┌─ PAGE EXTRACT

Network models (A) Scenario 1: Two all-to-all coupled networks, each consisting of an inhibitory population. In both populations all neurons receive independent noise and synaptic coupling is stronger within networks than across networks. (B) Scenarios 2 and 3: Two coupled excitatory-inhibitory networks in which each population is again subject to uncorrelated noise. In comparison to scenario 1, inter-network communication is mediated exclusively by excitatory connections. The displayed connection probabilities are used in the sparse random network in scenario 3. In case of scenario 2, probability p is instead set to 1.0 for all connection pairs.

In scenarios 2 and 3, each network consisted of a population of 250 inhibitory neurons as well as a population of 1,000 excitatory neurons (see Figure 1B for a schematic of the setup). The difference between the two scenarios lies in the particular connectivity scheme (all-to-all vs. sparse random) and the synaptic coupling strengths. Excitatory and inhibitory populations within each network were recurrently connected. However, inter-network communication was mediated solely by excitatory synapses that target both the inhibitory and excitatory populations in the respective other network. We explicitly omitted long-range inhibitory connections because connectivity between brain regions (such as V1 and V2 for example) is predominantly excitatory [e.g., in monkey (Tomioka and Rockland, 2007) and other species (McDonald and Burkhalter, 1993; Gonchar et al., 1995; Fabri and Manzoni, 1996, 2004)] and we did not model communication between two populations within a region, where long-range inhibition might be more prevalent.

The connection probabilities were configured according to the specific scenario and are shown in Table 1. While all populations were again subject to uncorrelated noise, the inhibitory populations received a lower proportion of noise to avoid that the spiking of inhibitory neurons became dominated by the noise input, since this would have caused the PING rhythms to collapse (Börgers and Kopell, 2003).

Table 1

A list of all relevant model parameters, including parameters of AdEx model, GABA-, and AMPA-mediated synapses, synaptic noise, and connection probabilities.

Parameter	Value	Description
N E	1,000	Number of excitatory (E) cells
N I	250	Number of inhibitory (I) cells
C	200 pF	Membrane capacitance
g L	10 nS	Membrane leak conductance
E L	−65.0 mV	Membrane leak reversal potential
E w	−80.0 mV	Adaptation reversal potential
V T	−50.0 mV	Membrane threshold
ΔT	1.5 mV	Threshold slope factor
V r	−70.0 mV	Reset voltage
τref	1.0 ms	Length of refractory period
a exc	4.0 nS	Subthreshold adaptation parameter of E cell
b exc	40.0 pA	Spike-frequency adaptation parameter of E cell
a inh	0 nS	Subthreshold adaptation parameter of I cell
b inh	0 pA	Spike-frequency adaptation parameter of I cell
τAMPA	3.0 ms	AMPA decay time Constant
E AMPA	0.0 mV	AMPA reversal potential
τGABA	6.0 ms	GABA decay time Constant
E GABA	-70.0 mV	GABA reversal potential
J etoe	0.01 nS	Synaptic coupling strength - E → E within network
J etoi	0.05 nS	Synaptic coupling strength - E → I within network
J itoi	0.7 nS	Synaptic coupling strength - I → I within network
J itoe	0.5 nS	Synaptic coupling strength - I → E within network
J ppee	0.01 nS	Synaptic coupling strength - E → E across networks
J ppei	0.03 nS	Synaptic coupling strength - E → I across networks
J ppii	0.0 nS	Synaptic coupling strength - I → I across networks
p etoe	0.2	Connection probability from E to E
p etoi	0.4	Connection probability from E to I
p itoe	0.4	Connection probability from I to E
p itoi	0.4	Connection probability from I to I
p ppee	0.1	Inter-network connection probability from E to E
p ppei	0.4	Inter-network connection probability from E to I
δnet	0.0 ms	Inter-network communication delay
N p	800	Number of neurons in a Poisson group
μext	300 Hz	Mean external noise input
σ2	1.0 Hz	Noise strength
p	0.75	Poisson rate ratio

Parameters such as coupling strengths and connection probabilities vary across scenarios.

└─
┌─ INPUT DATA

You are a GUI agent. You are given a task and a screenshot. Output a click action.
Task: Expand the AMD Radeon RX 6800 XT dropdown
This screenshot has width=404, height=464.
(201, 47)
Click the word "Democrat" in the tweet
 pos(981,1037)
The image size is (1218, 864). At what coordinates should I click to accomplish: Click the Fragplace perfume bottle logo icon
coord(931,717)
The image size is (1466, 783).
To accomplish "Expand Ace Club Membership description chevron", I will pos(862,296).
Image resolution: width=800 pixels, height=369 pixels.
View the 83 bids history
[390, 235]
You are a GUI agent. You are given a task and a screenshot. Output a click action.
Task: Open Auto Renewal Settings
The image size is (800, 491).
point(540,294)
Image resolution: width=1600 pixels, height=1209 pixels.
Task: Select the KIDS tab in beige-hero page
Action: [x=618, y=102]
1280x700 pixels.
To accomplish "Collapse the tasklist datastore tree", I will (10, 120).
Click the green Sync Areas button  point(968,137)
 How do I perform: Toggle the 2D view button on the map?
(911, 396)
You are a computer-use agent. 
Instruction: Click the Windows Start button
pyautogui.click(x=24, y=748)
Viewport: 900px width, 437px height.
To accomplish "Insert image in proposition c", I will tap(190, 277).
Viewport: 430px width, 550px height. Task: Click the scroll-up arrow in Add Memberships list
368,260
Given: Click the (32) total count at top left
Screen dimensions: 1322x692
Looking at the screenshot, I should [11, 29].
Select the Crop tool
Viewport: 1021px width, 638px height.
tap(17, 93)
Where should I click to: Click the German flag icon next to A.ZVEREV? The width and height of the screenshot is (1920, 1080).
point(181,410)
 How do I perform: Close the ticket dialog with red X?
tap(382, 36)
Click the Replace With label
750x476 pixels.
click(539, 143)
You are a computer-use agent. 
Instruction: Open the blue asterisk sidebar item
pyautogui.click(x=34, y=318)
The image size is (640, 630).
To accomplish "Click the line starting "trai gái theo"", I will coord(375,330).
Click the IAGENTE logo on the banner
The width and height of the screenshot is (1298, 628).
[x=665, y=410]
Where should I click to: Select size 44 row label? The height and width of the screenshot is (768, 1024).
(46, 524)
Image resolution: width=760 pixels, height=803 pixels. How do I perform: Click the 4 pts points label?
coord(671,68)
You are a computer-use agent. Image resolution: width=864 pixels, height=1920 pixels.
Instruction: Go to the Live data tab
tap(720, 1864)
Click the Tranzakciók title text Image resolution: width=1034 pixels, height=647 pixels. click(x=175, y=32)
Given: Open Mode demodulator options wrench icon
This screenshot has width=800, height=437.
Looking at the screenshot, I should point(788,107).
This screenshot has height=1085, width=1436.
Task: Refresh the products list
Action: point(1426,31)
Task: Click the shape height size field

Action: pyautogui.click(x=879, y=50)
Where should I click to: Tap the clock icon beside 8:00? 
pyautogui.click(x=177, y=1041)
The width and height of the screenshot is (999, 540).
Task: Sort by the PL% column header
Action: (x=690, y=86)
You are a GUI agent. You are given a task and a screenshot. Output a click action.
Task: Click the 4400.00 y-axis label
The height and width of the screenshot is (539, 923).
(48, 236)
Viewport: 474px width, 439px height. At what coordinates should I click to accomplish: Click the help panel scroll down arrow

└─

* _WHAT YOU SHOULD DO_:
Please rewrite the network-model text, everything from "The connection probabilities" down to "and connection probabilities.", putting "independent noise" in place of "uncorrelated noise". Draw only on the network-model text.

* _RESULT OF THIS EXERCISE_:
The connection probabilities were configured according to the specific scenario and are shown in Table 1. While all populations were again subject to independent noise, the inhibitory populations received a lower proportion of noise to avoid that the spiking of inhibitory neurons became dominated by the noise input, since this would have caused the PING rhythms to collapse (Börgers and Kopell, 2003).

Table 1

A list of all relevant model parameters, including parameters of AdEx model, GABA-, and AMPA-mediated synapses, synaptic noise, and connection probabilities.